Short Swiss Schmidt Rubins: M1900 Short Rifle & M1905 Cavalry Carbine

When the Swiss military went to make a short version of its M1896 rifle for cavalry, it realized that the early Schmidt-Rubin action had a problem: it was really, really long. With locking lugs all the way to the rear of the receiver, the system was just not an efficient use of space for a carbine with a limited overall length…something else was needed. The stopgap solution was to purchase a carbine from the Austrians; the Steyr-Mannlicher M1897. This was a straight-pull Mannlicher system chambered for the Swiss 7.5mm cartridge.

At the same time, work progressed on an improved Schmidt-Rubin, by redesigning the bolt to shorten the action. The result was the `1896 action, which used for a new infantry rifle and also the M1900 Short Rifle and the M1900 Cavalry Carbine. The short rifles were made for auxiliary troops like engineers, balloonists, messengers, and the like. It was essentially an 1896 rifle with a shorter barrel, as it included a bayonet lug. A total of 18,650 of these were made. The cavalry carbine was not set up for a bayonet as the cavalry had sabres instead, and 7,900 of these were made.

In 1911 a unified carbine was introduced, and virtually all the 1900s and 1905s in service were updated to the new pattern. The 1905s has their serial numbers modified with a “2” prefix, turning them into a 20,000 serial number range. The new K11 carbine production began at 30,001, and thus there were no duplicated serial numbers between the new carbines and the converted old ones.

Many thanks to the Swiss Shooting Museum in Bern for giving me access to these two very rare rifles to film for you! The museum is free to the public, and definitely worth visiting if you are in Bern – although it is closed for renovation until autumn 2025:
https://www.schuetzenmuseum.ch/en/

12 Comments

  1. “(…)purchase a carbine from the Austrians; the Steyr-Mannlicher M1897(…)”
    This seems untypical for Switzerland considering their 20th century choices, which, if not designed in Switzerland, were at least made domestically (like SUOMI). So why 1890s Switzerland acted differently than 20th century Switzerland?

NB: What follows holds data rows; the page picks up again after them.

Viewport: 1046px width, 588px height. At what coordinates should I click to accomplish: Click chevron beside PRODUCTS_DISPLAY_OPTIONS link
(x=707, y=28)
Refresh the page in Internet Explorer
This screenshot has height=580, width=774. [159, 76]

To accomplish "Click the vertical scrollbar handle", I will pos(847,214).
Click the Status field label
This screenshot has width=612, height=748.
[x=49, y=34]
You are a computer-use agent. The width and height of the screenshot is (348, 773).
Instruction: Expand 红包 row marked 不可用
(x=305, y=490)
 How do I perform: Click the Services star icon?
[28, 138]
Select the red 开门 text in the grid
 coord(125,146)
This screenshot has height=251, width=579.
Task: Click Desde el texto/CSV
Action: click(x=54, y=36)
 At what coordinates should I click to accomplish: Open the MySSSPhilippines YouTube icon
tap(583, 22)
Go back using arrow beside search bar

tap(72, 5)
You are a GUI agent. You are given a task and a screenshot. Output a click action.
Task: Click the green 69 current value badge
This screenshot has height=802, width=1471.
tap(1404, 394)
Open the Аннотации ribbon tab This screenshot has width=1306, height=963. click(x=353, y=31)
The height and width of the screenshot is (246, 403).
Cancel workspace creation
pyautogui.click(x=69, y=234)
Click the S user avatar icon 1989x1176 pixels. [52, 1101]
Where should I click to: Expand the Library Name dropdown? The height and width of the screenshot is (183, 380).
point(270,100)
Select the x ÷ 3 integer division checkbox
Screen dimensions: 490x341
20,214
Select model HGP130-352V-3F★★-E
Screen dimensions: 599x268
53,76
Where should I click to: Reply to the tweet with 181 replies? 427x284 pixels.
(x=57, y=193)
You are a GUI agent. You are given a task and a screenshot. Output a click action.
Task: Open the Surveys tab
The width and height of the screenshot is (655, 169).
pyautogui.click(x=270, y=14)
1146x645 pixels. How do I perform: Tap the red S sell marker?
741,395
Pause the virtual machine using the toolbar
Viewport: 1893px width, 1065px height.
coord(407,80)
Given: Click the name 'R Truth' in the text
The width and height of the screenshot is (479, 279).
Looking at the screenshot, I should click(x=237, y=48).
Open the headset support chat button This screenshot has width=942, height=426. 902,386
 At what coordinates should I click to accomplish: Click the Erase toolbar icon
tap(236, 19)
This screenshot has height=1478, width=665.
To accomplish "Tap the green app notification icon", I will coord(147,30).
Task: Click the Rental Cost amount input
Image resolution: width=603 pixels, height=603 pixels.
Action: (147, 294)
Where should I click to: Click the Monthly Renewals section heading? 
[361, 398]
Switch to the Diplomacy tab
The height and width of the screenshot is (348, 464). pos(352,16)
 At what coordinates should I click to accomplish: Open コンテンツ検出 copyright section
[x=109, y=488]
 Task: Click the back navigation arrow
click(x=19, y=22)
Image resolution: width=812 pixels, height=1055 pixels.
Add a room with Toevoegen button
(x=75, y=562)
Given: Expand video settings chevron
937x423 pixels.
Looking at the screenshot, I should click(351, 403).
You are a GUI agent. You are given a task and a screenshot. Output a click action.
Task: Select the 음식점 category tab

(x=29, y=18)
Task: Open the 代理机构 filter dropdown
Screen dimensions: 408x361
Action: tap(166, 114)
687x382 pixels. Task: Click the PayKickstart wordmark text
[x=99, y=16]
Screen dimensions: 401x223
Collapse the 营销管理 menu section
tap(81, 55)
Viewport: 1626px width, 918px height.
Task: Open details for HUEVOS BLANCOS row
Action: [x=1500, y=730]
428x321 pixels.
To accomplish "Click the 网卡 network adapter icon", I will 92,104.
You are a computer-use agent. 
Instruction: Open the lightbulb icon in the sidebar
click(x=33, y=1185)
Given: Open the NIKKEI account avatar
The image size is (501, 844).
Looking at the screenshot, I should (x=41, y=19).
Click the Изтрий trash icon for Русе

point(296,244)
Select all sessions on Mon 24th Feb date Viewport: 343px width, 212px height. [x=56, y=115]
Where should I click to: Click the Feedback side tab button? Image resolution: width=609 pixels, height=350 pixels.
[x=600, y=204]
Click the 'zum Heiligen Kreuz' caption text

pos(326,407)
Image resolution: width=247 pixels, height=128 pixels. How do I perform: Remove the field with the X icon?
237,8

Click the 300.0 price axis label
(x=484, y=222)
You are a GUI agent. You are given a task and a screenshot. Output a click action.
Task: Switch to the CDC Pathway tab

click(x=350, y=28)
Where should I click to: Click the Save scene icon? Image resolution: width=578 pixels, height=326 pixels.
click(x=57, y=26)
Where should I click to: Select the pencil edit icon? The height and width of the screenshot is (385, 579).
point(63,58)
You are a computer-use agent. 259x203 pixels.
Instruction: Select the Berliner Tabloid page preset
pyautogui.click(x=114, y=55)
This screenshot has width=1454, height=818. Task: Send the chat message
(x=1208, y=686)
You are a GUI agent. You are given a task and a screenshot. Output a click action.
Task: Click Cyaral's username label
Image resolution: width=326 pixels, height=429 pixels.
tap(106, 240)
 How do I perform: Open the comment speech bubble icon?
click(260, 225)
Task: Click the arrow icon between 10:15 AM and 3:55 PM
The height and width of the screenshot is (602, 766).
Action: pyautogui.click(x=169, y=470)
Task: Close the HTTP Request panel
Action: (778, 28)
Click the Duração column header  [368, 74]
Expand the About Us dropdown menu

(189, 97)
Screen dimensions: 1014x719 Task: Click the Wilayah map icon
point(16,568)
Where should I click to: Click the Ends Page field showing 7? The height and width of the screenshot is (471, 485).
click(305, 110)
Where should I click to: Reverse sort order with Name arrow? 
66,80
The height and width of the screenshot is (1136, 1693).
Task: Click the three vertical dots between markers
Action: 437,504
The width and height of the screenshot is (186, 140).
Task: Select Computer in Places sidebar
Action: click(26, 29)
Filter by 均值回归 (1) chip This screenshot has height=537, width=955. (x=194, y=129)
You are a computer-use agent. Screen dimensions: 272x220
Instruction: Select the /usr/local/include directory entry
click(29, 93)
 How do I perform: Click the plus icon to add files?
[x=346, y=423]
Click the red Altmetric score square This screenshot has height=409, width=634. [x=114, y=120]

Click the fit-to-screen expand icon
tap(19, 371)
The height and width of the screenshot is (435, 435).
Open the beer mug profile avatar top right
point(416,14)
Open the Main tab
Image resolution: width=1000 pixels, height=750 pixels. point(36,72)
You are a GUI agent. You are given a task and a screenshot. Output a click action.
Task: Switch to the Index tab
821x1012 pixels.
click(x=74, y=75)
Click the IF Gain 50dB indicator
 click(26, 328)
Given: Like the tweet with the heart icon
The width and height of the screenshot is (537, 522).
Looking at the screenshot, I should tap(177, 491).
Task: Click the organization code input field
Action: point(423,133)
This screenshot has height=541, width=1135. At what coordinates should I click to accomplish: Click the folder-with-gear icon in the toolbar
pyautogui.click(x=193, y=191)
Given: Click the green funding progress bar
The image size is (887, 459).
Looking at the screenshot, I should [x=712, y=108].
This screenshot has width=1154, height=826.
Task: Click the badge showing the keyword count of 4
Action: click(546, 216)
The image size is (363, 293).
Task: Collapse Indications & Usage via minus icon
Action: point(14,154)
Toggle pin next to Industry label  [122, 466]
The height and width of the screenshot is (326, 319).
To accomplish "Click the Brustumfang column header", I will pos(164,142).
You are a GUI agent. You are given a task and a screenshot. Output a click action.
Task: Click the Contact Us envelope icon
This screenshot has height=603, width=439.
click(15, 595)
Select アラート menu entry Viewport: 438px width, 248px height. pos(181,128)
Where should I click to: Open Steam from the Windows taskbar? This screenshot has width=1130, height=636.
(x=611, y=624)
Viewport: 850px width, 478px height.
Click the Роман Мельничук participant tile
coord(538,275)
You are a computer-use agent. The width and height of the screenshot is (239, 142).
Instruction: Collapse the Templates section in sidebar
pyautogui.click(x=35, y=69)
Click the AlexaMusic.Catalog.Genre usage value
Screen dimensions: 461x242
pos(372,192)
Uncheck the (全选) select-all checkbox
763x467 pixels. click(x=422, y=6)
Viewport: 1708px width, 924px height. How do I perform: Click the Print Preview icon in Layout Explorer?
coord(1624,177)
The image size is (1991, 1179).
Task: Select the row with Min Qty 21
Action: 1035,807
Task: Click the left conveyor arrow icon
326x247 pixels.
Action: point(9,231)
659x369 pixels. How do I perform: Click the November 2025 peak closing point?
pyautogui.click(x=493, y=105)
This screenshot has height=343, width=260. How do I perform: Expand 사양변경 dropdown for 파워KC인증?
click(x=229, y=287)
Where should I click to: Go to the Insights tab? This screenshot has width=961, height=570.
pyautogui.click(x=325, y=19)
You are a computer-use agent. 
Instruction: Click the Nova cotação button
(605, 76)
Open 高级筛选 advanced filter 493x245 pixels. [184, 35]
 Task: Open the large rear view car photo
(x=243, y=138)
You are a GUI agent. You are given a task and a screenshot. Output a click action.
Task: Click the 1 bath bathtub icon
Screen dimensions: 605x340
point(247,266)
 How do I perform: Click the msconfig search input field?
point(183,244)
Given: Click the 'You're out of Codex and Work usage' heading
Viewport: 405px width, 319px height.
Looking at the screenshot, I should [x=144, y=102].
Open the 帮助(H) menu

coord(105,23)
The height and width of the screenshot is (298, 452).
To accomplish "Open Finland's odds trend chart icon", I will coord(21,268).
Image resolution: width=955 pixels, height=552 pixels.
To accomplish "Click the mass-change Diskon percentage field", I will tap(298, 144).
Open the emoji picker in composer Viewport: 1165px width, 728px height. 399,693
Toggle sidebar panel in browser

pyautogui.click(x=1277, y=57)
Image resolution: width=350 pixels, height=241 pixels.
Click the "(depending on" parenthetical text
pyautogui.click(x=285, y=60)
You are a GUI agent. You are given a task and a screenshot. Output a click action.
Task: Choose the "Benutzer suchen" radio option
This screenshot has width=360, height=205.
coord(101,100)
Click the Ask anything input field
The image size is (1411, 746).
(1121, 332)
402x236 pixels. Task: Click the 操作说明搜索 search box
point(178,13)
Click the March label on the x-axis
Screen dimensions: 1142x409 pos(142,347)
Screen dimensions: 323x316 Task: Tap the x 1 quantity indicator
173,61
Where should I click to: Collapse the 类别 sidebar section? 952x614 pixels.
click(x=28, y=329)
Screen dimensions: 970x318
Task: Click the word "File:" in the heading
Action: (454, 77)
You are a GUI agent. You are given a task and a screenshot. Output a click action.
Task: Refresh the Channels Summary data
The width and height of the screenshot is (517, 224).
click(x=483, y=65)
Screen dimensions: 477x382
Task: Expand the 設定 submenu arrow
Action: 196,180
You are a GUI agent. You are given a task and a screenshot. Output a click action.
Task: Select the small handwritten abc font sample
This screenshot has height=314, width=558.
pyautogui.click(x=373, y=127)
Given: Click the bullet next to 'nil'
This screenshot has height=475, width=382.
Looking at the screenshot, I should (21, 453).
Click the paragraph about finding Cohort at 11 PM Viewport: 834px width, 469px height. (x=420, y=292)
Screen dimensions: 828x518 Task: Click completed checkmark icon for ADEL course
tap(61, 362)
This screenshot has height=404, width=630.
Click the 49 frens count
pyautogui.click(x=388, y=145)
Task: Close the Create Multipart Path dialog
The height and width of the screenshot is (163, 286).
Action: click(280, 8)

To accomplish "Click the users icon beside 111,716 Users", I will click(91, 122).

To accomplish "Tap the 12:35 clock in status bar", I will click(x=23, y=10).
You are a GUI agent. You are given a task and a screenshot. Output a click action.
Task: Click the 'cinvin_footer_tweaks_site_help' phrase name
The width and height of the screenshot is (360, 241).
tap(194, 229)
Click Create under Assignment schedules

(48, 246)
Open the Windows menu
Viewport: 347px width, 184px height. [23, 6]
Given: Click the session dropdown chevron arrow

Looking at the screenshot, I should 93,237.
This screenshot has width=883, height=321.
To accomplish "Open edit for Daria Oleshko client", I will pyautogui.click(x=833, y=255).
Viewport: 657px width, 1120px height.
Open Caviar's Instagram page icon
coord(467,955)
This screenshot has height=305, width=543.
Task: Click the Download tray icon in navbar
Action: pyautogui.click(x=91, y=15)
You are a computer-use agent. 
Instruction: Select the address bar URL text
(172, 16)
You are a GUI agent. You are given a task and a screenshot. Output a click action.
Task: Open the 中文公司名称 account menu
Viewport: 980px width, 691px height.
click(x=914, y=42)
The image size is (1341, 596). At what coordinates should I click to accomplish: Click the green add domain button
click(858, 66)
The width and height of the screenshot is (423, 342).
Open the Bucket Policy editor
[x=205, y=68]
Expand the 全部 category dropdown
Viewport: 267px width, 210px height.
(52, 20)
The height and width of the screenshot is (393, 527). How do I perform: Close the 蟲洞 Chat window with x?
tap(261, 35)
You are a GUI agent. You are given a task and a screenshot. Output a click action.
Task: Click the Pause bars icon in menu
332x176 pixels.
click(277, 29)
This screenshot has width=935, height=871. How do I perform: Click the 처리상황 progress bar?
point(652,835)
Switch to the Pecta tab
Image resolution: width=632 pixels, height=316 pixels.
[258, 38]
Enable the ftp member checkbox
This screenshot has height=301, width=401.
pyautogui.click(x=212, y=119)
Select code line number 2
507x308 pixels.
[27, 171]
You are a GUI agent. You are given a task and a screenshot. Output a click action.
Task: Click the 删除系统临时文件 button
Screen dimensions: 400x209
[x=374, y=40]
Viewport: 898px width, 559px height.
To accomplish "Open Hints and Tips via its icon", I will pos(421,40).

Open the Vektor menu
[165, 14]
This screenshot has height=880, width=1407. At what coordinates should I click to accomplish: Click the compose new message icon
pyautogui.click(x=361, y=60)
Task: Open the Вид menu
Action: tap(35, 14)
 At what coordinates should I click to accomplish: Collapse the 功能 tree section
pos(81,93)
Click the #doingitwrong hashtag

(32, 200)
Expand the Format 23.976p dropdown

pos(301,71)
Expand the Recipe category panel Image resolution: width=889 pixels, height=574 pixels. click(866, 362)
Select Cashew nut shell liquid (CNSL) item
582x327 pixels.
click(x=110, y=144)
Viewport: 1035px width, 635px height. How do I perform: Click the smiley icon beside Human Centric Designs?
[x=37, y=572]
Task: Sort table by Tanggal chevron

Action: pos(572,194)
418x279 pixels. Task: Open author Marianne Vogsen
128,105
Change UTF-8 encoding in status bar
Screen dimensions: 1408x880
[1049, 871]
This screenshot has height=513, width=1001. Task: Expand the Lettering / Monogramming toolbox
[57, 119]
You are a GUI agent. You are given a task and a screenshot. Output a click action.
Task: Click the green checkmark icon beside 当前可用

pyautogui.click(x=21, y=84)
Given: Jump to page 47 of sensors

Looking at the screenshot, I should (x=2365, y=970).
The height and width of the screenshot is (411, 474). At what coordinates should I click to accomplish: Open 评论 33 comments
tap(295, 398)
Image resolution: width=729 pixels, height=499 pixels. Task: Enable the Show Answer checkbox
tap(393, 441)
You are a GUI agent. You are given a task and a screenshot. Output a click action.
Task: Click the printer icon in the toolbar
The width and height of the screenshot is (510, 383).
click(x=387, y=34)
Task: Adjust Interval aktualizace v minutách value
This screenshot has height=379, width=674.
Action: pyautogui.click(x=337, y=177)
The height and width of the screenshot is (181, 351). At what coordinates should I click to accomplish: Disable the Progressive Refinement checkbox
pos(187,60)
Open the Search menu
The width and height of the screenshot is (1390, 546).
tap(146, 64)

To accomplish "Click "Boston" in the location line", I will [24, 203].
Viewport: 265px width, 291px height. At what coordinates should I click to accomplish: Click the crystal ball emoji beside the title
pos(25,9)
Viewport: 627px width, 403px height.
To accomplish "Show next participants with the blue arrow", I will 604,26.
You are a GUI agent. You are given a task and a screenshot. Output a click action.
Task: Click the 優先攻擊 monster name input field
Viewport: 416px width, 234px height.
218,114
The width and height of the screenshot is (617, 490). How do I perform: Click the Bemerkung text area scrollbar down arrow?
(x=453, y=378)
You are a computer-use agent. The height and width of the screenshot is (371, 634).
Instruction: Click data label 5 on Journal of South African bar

    • The article says it was a stopgap measure. A one-off solution to a rare problem. Anomalies occur

  2. Aesthetically “Googled that” I like the Swedish cavalry carbine more, with the SMLE type muzzle; looks like a wee spaniel with it’s sight protecting ears… Yap, yap… Snoopy. Anyway.

    • With hindsight you know, mankind would have “Still would” be better, having got to “Going back to” too… The pinnicle, of… Well, by about 1920 for sure the Australians had a mounted unit that had swords, Smles, and horses that could be light horse or cavarly. They had smart uniforms – great hats, boots etc. Everyone round the world would want to be one, so instead of using machine guns etc, etc, Nukes we could just organise wars a bit better like in the 18th c but using these “new” oz style dragoon/cavarly folk – With volunteers, give each other a good beating (Put it on telly 4 wk series) whoever wins gets the oil rig or whatever we are scrapping about. No? See, thought that was a great idea personally. He he.

      • Aye give them two Roth Steyr horse mounted pistols and one the belt. Carnage, meh. Folk would move on, and good. Footie season has finished here, lets get on with it; those swords you basically used as a lance, mainly, so you get lancers also. Next year, I mean who
        can ride a horse… Practical issues.

        • I do mean that actually with historical precedent… Most wars, ever where not fought in the 20th c doom loop of all or nothing “Nothing meaning, complete destruction.” it’s a new thing like cars. Snap out of it – Or we’ll be getting complete destruction by our robot creations who’ll think “Thicko’s why did they not just do wars like they used to.” without them thinking at that moment, we blindly followed tech advances I.e. You.

          • It takes quite a bit of technological savvy and might to wage total war for one thing

          • It takes quite a bit of technological savvy and might to wage total war for one thing2

      • Everybody who complains about reloading a Roth-Steyr never saw the video here with the expert who explained that every K&K cavalryman carried three of them, as you described.

    • “(…)Swedish cavalry carbine(…)”
      As Sweden used various fire-arms types through history please use official designation to make clear which weapon exactly do you mean by that.

    • That’s not a cavalry carbine, the bayonet lug is for artillery and such. Cavary doesn’t carry bayonets.